Recently, we conducted another internal Purple Team Assessment. The goal of this type of exercise is to deliberately combine the expertise of attackers (Red Team) and defenders (Blue Team). The combination of Red and Blue results in the Purple Team approach.
During our Purple Team Assessment, multi-stage attacks were simulated in two lab environments (Microsoft and Elastic). These simulations reflected realistic attack scenarios, enabling us not only to strengthen knowledge and skills but also to test the effectiveness and functionality of the mechanisms used to detect and defend against cyberattacks.
Attack Scenario
As part of the Purple Team Assessment, a realistic attack path targeting an Active Directory environment was simulated:
- Identification of a valid user account through Username Enumeration
- Compromise of a user account using Password Spraying
- Analysis of the Active Directory structure and identification of weaknesses
- Compromise of a service account through Kerberoasting
- Privilege escalation on a local system by exploiting a service misconfiguration
- Extraction of Domain Administrator credentials from SAM and LSASS
- Lateral movement using Pass-the-Hash
- Compromise of the Domain Controller via DCSync
In addition, two independent tests commonly performed during penetration testing engagements were carried out. Both focused on frequently encountered misconfigurations in Active Directory environments:
- Exploitation of an ESC1 misconfiguration in Active Directory Certificate Services (AD CS) to obtain elevated privileges
- Takeover of a privileged user account through the abuse of Shadow Credentials
TERMS EXPLAINED
- Username Enumeration: The process of identifying valid usernames within an IT environment.
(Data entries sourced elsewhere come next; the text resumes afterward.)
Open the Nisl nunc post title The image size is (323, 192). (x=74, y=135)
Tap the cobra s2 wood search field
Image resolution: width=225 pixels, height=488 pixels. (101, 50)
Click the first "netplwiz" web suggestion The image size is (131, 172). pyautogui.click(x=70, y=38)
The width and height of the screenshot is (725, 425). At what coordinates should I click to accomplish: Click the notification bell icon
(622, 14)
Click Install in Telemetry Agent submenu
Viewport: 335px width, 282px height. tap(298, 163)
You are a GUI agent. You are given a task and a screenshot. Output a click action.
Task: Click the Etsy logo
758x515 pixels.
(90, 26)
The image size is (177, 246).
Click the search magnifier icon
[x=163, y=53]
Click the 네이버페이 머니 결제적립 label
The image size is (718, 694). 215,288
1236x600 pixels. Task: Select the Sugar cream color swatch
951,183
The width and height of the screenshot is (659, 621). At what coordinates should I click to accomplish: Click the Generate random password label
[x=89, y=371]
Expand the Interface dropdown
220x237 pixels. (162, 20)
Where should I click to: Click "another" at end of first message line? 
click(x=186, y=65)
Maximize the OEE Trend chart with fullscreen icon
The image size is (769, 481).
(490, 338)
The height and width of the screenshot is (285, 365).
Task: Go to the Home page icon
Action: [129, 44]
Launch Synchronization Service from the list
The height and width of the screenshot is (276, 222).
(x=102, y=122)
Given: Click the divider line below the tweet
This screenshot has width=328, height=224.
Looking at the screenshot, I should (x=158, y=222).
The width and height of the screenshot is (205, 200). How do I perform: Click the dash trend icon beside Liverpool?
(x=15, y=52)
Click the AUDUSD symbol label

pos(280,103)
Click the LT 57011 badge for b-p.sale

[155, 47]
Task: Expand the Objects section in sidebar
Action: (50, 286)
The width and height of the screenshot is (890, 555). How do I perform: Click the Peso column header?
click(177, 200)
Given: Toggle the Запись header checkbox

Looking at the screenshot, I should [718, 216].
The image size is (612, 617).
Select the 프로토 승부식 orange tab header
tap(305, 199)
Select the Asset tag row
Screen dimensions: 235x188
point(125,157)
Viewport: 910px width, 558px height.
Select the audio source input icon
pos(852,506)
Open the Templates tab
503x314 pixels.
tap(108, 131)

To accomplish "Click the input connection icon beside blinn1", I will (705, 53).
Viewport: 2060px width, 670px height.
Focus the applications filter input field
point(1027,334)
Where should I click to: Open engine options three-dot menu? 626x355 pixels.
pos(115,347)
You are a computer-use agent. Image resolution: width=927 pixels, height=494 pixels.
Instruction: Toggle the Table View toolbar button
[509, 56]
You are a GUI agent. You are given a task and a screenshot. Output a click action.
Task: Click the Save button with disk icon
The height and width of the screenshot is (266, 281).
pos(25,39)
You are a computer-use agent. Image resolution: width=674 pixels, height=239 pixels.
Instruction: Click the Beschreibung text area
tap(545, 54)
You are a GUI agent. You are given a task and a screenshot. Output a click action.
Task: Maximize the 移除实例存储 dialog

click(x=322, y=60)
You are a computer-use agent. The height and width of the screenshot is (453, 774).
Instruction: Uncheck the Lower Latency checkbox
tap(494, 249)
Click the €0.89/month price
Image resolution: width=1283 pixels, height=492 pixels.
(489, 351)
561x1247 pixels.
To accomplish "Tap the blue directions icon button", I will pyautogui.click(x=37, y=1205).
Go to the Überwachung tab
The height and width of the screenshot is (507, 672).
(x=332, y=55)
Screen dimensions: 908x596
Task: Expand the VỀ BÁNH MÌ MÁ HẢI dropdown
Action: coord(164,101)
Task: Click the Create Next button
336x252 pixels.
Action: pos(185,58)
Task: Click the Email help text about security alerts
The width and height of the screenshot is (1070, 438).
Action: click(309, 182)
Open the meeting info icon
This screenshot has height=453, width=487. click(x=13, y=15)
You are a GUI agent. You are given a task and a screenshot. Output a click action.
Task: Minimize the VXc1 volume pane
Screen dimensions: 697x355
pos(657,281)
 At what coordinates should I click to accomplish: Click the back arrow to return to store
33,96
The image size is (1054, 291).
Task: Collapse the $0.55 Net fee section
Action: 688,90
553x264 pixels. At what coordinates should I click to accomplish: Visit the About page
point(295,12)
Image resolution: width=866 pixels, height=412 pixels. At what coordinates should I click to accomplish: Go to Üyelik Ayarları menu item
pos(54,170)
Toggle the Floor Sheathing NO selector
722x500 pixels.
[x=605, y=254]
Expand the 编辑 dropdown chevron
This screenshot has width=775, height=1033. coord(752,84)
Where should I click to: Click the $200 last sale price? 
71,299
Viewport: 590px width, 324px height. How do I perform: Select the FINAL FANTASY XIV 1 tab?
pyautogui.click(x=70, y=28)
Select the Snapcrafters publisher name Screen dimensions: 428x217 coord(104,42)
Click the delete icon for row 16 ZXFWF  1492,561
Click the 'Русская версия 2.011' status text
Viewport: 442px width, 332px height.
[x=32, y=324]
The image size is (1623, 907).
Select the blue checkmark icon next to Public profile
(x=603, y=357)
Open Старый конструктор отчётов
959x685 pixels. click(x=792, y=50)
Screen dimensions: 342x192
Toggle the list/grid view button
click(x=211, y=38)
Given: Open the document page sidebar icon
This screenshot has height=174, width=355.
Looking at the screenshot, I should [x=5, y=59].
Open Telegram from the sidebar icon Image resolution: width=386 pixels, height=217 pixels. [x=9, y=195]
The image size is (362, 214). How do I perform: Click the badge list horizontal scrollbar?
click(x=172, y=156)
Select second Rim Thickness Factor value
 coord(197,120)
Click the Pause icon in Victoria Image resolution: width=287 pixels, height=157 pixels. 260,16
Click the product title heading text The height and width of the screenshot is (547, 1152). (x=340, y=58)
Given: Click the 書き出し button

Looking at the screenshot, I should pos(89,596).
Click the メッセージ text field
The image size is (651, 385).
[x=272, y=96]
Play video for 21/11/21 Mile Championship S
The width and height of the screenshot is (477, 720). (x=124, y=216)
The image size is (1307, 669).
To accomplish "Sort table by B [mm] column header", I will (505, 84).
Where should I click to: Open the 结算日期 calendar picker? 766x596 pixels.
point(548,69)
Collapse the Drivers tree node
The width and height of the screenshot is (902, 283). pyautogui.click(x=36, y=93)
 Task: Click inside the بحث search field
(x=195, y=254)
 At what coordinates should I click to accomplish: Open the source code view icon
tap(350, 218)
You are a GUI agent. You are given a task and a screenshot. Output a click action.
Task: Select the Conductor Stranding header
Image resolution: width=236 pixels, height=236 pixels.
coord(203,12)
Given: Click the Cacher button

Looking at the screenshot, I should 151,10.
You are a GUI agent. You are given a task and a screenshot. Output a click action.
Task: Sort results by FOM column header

- Password Spraying: An attack technique in which a small number of commonly used passwords are tested against many user accounts.
- Kerberoasting: The extraction of encrypted service account data with the goal of recovering passwords offline.
- SAM (Security Account Manager): A Windows database that stores local user accounts and credential information.
- LSASS (Local Security Authority Subsystem Service): A Windows process responsible for authentication and credential management.
- Pass-the-Hash: The use of stolen password hash data without knowing the actual password.
- DCSync: An attack technique that allows credentials to be extracted directly from Active Directory.
- ESC1: A critical misconfiguration in Active Directory Certificate Services that can enable privilege escalation.
- Shadow Credentials: An attack technique that enables account takeover through the manipulation of certificate-based authentication credentials.
Why attackers and defenders deliberately work together
The participants in a Purple Team Assessment do not work against each other. Instead, they pursue a common objective: improving attack detection capabilities and accelerating incident response.
To achieve this, attacks were planned and executed by the Red Team in multiple phases. Following each phase, both teams jointly reviewed the findings. The Blue Team presented its detections and attempted to reproduce the attack activity, while the Red Team provided additional insights and corrections where necessary.
Turning findings into actionable improvements
The collaborative analysis and rapid feedback loops within a Purple Team Assessment create a deep understanding of the technical and strategic approaches used by both teams. This provides immediate value to all participants. As expected, not every simulated attack was detected immediately during the assessment. The identified gaps help the defenders (Blue Team) further optimize detection capabilities within the Security Operations Center (SOC).
Example: Shadow Credentials
Shadow Credentials represent an identity-based attack against Active Directory. During the Purple Team Assessment, it became apparent that Microsoft-native detection mechanisms already provided broad visibility into these activities. However, reliable detection within Elastic SIEM required the integration of additional audit logs. In particular, Domain Object Auditing was necessary to record changes to Active Directory objects and enable dependable detection of the attack.
At the same time, the assessment provided the attackers (Red Team) with a valuable shift in perspective: Which activities are actually visible within a SOC, and which can only be detected with significant effort – or potentially not at all? These lessons learned directly influence future Red Team engagements. Unlike traditional penetration tests, these engagements place a stronger emphasis on simulating realistic adversary behavior while actively avoiding detection.
Following an exercise of this kind, it is critical to incorporate the lessons learned into existing mechanisms and processes. As a result, initial improvements within the SOC have already been implemented. These include additional detection rules and refinements to our logging policy – enhancements that directly benefit our customers.
After the assessment is before the assessment
We are currently establishing Purple Team Assessments as a recurring event and a permanent component of our security strategy: continuous, realistic, and collaborative. The next assessment will focus on a larger lab environment, more sophisticated attack techniques, and an expanded attack scenario. True to the motto: after Purple Teaming is before Purple Teaming. And between assessments, both teams continue to refine and enhance their capabilities behind the scenes – always preparing to challenge each other even more in the next exercise.